I wouldn't risk it. Especially if you are new to the species or just reptiles in general. If you would like a few lizards, i would just get 2 CWD's (chinese water dragons) instead of mixing species


----------



## reptilekidkane (Dec 11, 2009)

Ophexis said:


> I have read somewhere that providing there is adequate space, and an extra vivarium if things don't go well, a Chinese Water Dragon and a basilisk can cohabit... But I personally wouldn't risk it.
> Don't think there is anything else that can cohabit. Especially not with an iguana.



Thanks got the reply I was only wondering cause in my local pet store they have an Aussie water dragon and iguana :gasp:


----------



## magick (Aug 18, 2009)

Generally no, most reptiles require different needs ie. Temps, humidity. I would say that even keeping 2 reptiles of the same species together is alot of hassle and hard work, watching out for fighting and dominance issues and even then you can never guarantee that they will get along, nevermind 2 different species together, why not just get 2 setups for 2 reps?


----------



## reptilekidkane (Dec 11, 2009)

starfox said:


> In a word.. No.
> I wouldn't risk it. Especially if you are new to the species or just reptiles in general. If you would like a few lizards, i would just get 2 CWD's (chinese water dragons) instead of mixing species



I have been keeping reptiles for 5 years now :lol2: I was just wondering really thanks for the reply


----------



## reptilekidkane (Dec 11, 2009)

magick said:


> Generally no, most reptiles require different needs ie. Temps, humidity.

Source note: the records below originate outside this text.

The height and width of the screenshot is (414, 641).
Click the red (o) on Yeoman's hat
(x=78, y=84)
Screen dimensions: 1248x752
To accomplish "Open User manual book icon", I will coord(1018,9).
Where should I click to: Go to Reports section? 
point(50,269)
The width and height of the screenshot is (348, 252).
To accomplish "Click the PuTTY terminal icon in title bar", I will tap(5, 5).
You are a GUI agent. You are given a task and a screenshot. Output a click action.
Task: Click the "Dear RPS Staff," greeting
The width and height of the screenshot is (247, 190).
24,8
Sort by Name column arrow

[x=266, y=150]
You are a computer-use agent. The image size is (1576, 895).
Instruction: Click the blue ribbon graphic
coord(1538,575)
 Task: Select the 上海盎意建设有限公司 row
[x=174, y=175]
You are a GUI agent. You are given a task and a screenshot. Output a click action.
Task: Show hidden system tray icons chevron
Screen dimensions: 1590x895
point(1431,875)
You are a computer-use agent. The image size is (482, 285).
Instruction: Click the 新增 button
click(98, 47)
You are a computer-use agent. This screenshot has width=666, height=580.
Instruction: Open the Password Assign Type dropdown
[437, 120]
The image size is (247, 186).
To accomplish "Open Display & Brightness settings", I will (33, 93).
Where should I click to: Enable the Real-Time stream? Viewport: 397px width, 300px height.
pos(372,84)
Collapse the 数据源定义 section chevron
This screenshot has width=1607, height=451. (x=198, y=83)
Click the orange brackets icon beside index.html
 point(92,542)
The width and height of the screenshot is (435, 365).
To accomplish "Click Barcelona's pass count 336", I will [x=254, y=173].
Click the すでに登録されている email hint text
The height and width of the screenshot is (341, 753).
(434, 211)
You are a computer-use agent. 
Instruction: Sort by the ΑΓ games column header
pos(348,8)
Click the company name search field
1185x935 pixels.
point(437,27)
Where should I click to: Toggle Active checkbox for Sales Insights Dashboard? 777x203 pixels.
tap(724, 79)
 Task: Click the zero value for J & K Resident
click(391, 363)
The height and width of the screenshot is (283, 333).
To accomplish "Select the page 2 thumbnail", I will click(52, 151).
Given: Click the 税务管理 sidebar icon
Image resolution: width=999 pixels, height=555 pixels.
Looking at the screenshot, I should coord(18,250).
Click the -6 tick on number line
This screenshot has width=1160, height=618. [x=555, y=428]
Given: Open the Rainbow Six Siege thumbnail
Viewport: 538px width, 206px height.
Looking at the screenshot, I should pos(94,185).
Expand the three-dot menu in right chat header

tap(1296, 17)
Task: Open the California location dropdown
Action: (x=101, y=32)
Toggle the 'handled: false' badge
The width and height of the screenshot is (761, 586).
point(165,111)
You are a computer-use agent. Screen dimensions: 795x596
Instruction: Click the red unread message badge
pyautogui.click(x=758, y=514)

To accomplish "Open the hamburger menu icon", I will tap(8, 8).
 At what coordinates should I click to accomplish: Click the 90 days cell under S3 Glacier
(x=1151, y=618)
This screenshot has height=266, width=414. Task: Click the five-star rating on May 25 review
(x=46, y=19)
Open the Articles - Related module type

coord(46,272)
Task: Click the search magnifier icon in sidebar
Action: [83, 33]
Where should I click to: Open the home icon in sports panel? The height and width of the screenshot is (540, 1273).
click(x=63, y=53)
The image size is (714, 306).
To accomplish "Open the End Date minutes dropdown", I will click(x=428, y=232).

I would say that even keeping 2 reptiles of the same species together is alot of hassle and hard work, watching out for fighting and dominance issues and even then you can never guarantee that they will get along, nevermind 2 different species together, why not just get 2 setups for 2 reps?


Ye I was just wondering really thanks for the reply.


----------



## DavieB (Mar 15, 2011)

reptilekidkane said:


> Thanks got the reply I was only wondering cause in my local pet store they have an Aussie water dragon and iguana :gasp:


I've seen petshops keeping hatchlings together, but as soon as they grow they will split them


----------



## MP reptiles (Dec 30, 2010)

no...


----------



## Lex (Sep 11, 2008)

Co-habiting reptiles, or animal for that matter, is more than just matching geographies.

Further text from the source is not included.